Task objective: Copy out, word for word, the entries below from the line containing "is (440, 752)." down to the line containing "(796, 437).", with both of those lines included.

#### Input for this task ####

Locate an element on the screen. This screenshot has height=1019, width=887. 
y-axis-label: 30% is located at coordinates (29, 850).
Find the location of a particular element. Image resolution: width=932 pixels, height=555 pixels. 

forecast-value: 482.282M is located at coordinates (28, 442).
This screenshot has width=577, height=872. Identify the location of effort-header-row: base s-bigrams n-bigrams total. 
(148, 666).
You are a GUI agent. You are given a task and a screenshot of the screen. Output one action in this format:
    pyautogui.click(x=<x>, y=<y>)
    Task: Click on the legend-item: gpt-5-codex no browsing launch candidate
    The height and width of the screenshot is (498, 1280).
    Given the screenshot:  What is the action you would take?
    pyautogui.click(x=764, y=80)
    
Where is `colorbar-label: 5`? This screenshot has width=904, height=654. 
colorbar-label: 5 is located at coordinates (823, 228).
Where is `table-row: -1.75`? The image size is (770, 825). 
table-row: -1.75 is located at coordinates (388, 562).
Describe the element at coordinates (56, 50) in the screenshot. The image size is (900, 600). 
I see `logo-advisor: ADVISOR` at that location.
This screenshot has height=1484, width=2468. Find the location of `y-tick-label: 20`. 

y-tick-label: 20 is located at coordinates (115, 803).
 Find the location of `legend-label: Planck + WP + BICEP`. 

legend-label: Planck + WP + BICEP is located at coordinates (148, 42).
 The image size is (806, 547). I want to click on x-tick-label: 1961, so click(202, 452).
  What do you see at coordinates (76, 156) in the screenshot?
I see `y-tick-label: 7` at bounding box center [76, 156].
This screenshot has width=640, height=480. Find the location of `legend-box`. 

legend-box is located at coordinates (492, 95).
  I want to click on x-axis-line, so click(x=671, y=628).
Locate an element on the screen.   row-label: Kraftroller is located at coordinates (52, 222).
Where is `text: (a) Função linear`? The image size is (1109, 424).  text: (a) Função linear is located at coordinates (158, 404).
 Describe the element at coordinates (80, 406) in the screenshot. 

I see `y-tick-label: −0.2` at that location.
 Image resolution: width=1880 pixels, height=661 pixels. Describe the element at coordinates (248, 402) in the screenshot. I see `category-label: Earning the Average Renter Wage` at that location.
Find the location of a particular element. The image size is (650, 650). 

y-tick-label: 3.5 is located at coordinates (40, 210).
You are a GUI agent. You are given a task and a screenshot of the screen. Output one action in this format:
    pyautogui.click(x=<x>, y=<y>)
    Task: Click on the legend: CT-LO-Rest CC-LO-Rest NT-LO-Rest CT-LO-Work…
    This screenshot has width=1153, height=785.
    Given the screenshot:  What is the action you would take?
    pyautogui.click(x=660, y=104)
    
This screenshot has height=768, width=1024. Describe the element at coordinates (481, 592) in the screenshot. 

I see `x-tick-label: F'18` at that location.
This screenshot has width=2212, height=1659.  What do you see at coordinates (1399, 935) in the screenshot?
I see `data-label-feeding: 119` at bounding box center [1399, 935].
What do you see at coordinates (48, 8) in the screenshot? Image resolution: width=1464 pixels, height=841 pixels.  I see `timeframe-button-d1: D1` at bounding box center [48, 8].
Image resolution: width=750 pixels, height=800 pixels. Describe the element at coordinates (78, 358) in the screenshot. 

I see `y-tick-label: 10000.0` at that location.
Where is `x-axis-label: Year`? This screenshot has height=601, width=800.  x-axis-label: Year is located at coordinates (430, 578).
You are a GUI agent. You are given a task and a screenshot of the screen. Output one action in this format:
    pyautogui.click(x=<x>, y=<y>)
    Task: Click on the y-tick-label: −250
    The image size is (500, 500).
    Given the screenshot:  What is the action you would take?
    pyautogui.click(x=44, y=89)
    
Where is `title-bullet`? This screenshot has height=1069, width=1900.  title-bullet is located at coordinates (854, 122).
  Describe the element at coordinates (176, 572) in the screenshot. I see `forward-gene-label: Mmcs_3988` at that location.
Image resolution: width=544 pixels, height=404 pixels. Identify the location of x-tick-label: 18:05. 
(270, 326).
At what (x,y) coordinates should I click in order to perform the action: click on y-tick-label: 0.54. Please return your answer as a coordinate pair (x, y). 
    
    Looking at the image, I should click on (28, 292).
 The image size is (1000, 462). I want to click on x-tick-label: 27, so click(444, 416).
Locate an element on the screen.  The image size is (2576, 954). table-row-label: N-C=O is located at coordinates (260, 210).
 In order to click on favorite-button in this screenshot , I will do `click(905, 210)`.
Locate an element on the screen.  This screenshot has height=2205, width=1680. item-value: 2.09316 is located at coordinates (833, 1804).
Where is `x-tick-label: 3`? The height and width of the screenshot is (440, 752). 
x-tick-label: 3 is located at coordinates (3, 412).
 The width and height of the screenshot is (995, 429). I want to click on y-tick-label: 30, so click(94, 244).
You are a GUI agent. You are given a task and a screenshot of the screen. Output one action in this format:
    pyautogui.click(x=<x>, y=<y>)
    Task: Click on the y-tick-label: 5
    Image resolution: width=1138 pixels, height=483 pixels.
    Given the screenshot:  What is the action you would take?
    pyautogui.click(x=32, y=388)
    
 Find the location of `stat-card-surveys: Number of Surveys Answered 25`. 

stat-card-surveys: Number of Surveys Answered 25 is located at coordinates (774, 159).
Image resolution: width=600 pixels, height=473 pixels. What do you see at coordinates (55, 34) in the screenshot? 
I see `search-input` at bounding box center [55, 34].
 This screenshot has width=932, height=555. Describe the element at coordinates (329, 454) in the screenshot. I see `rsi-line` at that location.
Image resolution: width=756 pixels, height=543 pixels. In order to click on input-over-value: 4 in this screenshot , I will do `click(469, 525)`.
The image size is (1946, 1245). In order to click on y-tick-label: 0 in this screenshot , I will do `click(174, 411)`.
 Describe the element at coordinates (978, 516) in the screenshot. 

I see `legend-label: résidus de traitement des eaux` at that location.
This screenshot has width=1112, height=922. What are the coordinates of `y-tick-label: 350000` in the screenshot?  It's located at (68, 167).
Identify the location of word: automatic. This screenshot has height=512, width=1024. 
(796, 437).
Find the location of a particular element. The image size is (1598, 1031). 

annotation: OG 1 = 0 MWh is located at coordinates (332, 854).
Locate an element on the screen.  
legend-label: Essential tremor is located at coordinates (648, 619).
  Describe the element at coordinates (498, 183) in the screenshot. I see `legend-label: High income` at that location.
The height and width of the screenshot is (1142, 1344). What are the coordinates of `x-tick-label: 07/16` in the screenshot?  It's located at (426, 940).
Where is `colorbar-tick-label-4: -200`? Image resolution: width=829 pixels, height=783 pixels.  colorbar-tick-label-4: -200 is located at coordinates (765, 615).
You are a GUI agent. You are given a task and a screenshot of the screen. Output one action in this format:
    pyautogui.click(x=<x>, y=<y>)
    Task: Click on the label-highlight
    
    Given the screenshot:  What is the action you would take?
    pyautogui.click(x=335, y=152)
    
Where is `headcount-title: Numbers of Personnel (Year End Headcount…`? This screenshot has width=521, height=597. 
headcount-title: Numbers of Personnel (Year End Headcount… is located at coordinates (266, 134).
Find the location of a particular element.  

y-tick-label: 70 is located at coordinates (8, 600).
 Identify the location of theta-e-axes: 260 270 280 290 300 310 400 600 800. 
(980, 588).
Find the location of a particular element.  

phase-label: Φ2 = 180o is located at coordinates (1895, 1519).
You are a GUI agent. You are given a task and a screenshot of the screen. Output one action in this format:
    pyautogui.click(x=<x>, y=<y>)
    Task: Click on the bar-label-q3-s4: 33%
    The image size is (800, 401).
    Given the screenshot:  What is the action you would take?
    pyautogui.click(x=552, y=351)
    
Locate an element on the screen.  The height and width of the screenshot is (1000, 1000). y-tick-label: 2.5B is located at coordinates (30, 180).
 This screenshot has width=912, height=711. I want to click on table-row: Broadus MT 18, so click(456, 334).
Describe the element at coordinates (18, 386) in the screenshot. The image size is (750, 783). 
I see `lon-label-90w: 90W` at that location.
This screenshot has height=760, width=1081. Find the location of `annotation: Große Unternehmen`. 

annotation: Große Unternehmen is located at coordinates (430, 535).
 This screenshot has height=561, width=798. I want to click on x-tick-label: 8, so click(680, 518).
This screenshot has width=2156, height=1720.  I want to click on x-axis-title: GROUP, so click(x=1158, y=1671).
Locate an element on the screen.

####

Expected answer:
Where is `x-tick-label: 3`? The height and width of the screenshot is (440, 752). 
x-tick-label: 3 is located at coordinates (3, 412).
 The width and height of the screenshot is (995, 429). I want to click on y-tick-label: 30, so click(94, 244).
You are a GUI agent. You are given a task and a screenshot of the screen. Output one action in this format:
    pyautogui.click(x=<x>, y=<y>)
    Task: Click on the y-tick-label: 5
    Image resolution: width=1138 pixels, height=483 pixels.
    Given the screenshot:  What is the action you would take?
    pyautogui.click(x=32, y=388)
    
 Find the location of `stat-card-surveys: Number of Surveys Answered 25`. 

stat-card-surveys: Number of Surveys Answered 25 is located at coordinates (774, 159).
Image resolution: width=600 pixels, height=473 pixels. What do you see at coordinates (55, 34) in the screenshot? 
I see `search-input` at bounding box center [55, 34].
 This screenshot has width=932, height=555. Describe the element at coordinates (329, 454) in the screenshot. I see `rsi-line` at that location.
Image resolution: width=756 pixels, height=543 pixels. In order to click on input-over-value: 4 in this screenshot , I will do `click(469, 525)`.
The image size is (1946, 1245). In order to click on y-tick-label: 0 in this screenshot , I will do `click(174, 411)`.
 Describe the element at coordinates (978, 516) in the screenshot. 

I see `legend-label: résidus de traitement des eaux` at that location.
This screenshot has width=1112, height=922. What are the coordinates of `y-tick-label: 350000` in the screenshot?  It's located at (68, 167).
Identify the location of word: automatic. This screenshot has height=512, width=1024. 
(796, 437).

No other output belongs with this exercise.